Iran under the Ayatollahs (Routledge Revivals)

Iran under the Ayatollahs (Routledge Revivals)
Author: Dilip Hiro
Publisher: Routledge
Total Pages: 455
Release: 2013-09-05
Genre: History
ISBN: 1135043809

First published in 1985, this is a comprehensive study of the Middle East's most strategic country, set against the background of the Islamic heritage of Iran and the rise and fall of the Pahlavi dynasty.
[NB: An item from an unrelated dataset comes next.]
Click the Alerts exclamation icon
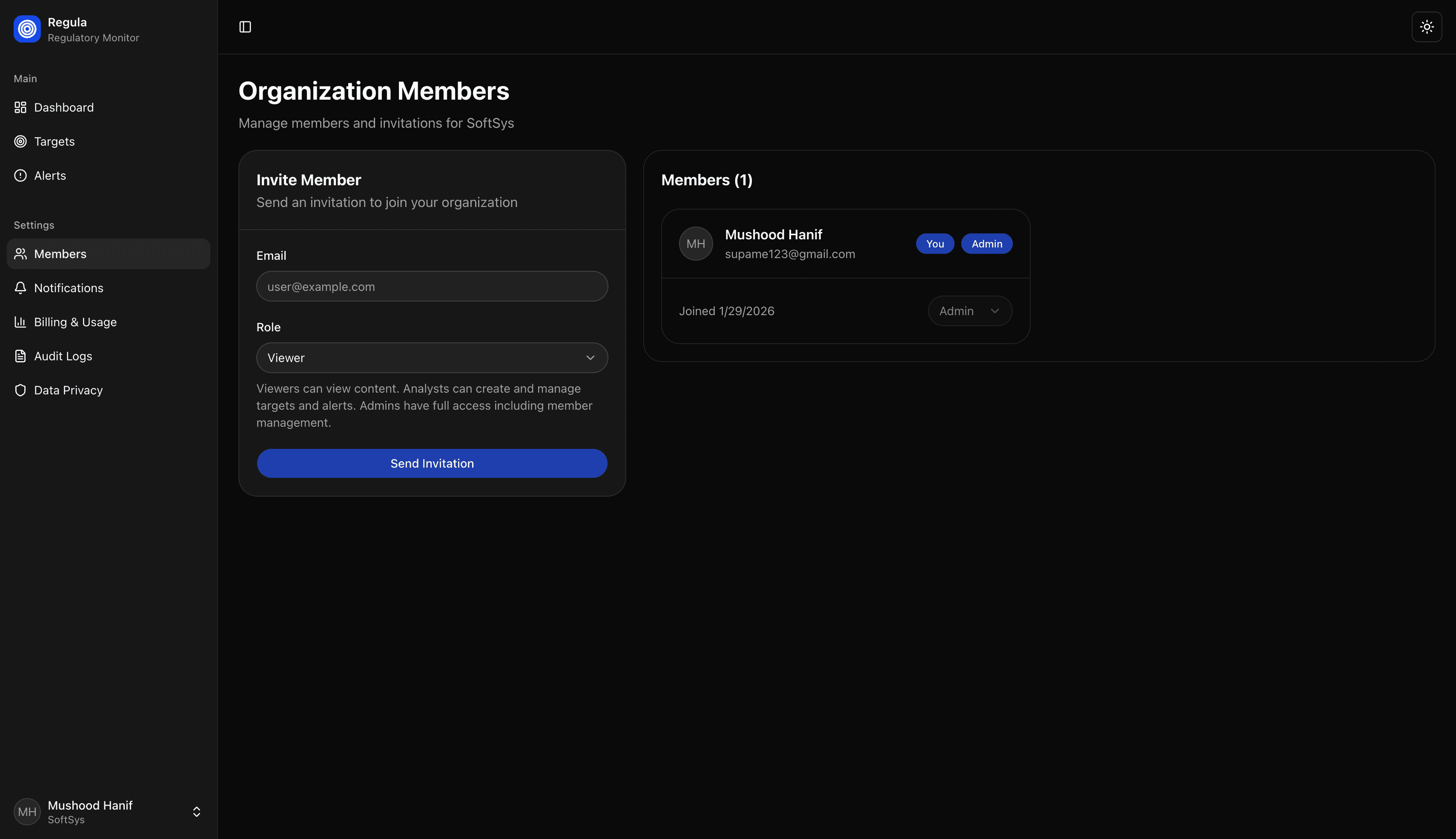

Dilip Hiro describes the various phases through which the Islamic revolution has passed, gives an incisive account of the first Gulf War, and provides an historical survey of Iran's relations with the West, the Soviet bloc, and other countries of the region.
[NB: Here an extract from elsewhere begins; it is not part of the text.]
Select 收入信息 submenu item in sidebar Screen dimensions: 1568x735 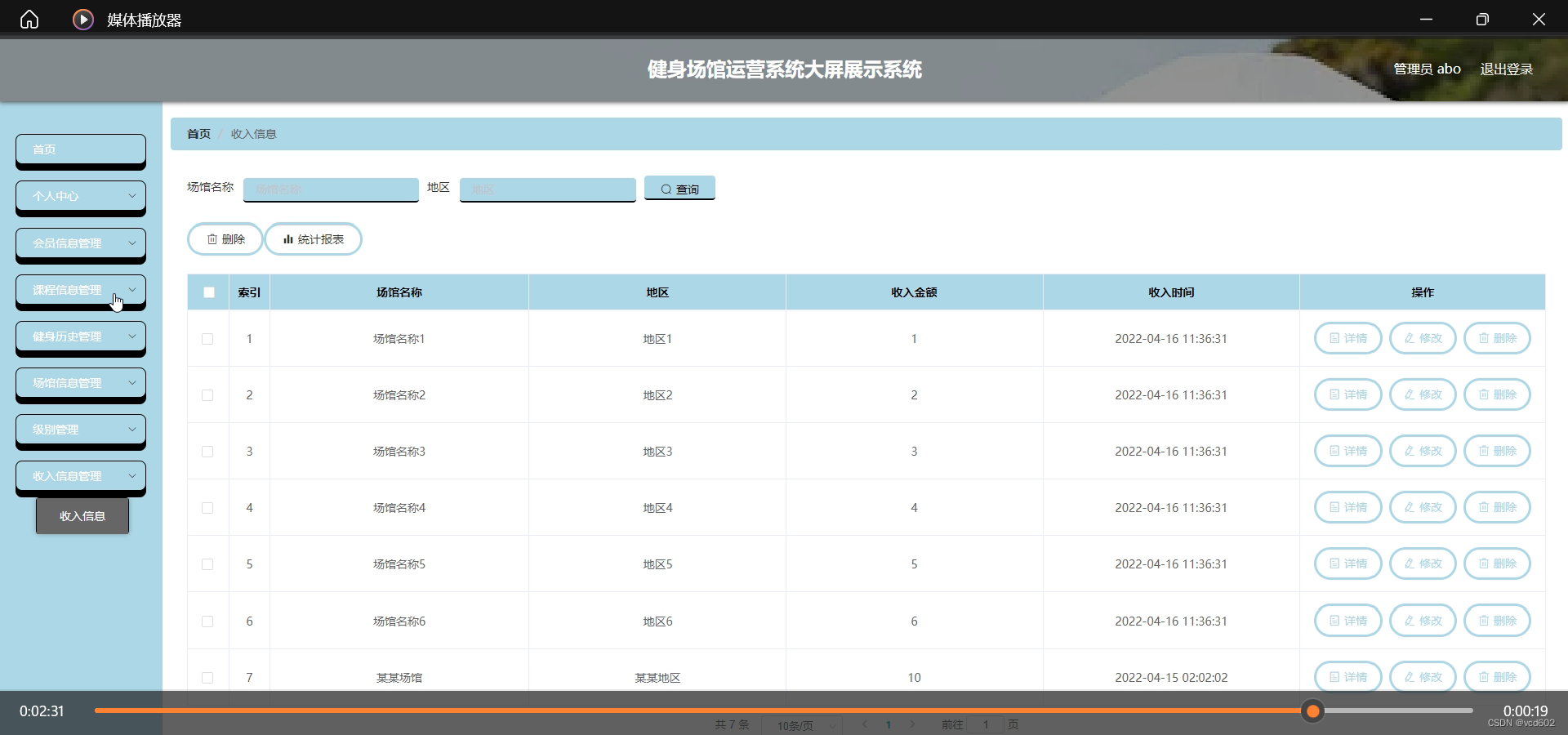[82, 516]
Categories Juvenile Nonfiction

Lies We Tell Ourselves

Lies We Tell Ourselves
Author: Robin Talley
Publisher: Harlequin
Total Pages: 410
Release: 2016-01-26
Genre: Juvenile Nonfiction
ISBN: 0373212046

Includes questions for discussions and an excerpt from another novel.

Categories Political Science

The End of Power

The End of Power
Author: Moises Naim
Publisher: Basic Books
Total Pages: 295
Release: 2014-03-11
Genre: Political Science
ISBN: 0465065686

The provocative bestseller explaining the decline of power in the twenty-first century -- in government, business, and beyond. br> Power is shifting -- from large, stable armies to loose bands of insurgents, from corporate leviathans to nimble start-ups, and from presidential palaces to public squares. But power is also changing, becoming harder to use and easier to lose. In The End of Power, award-winning columnist and former Foreign Policy editor MoiséNaíilluminates the struggle between once-dominant megaplayers and the new micropowers challenging them in every field of human endeavor. Drawing on provocative, original research and a lifetime of experience in global affairs, Naíexplains how the end of power is reconfiguring our world. "The End of Power will . . . change the way you look at the world." -- Bill Clinton "Extraordinary." -- George Soros "Compelling and original." -- Arianna Huffington "A fascinating new perspective . . . Naímakes eye-opening connections." -- Francis Fukuyama

Categories

Private Lies

Private Lies
Author: Warren Adler
Publisher:
Total Pages: 0
Release: 2001-05
Genre:
ISBN: 9781590060179

The study of children’s literature and culture has been experiencing a renaissance, with vital new work proliferating across many areas of interest. Mapping this vibrant scholarship, Keywords for Children’s Literature presents 49 original essays on the essential terms and concepts of the field. From Aesthetics to Young Adult, an impressive, multidisciplinary cast of scholars explores the vocabulary central to the study of children's literature. Following the growth of his or her word, each author traces its branching uses and meanings, often into unfamiliar disciplinary territories: Award-winning novelist Philip Pullman writes about Intentionality, Education expert Margaret Meek Spencer addresses Reading, literary scholar Peter Hunt historicizes Children’s Literature, Psychologist Hugh Crago examines Story, librarian and founder of the influential Child_Lit litserv Michael Joseph investigates Liminality. The scope, clarity, and interdisciplinary play between concepts make this collection essential reading for all scholars in the field. In the spirit of Raymond Williams’ seminal Keywords, this book is a snapshot of a vocabulary of children’s literature that is changing, expanding, and ever unfinished.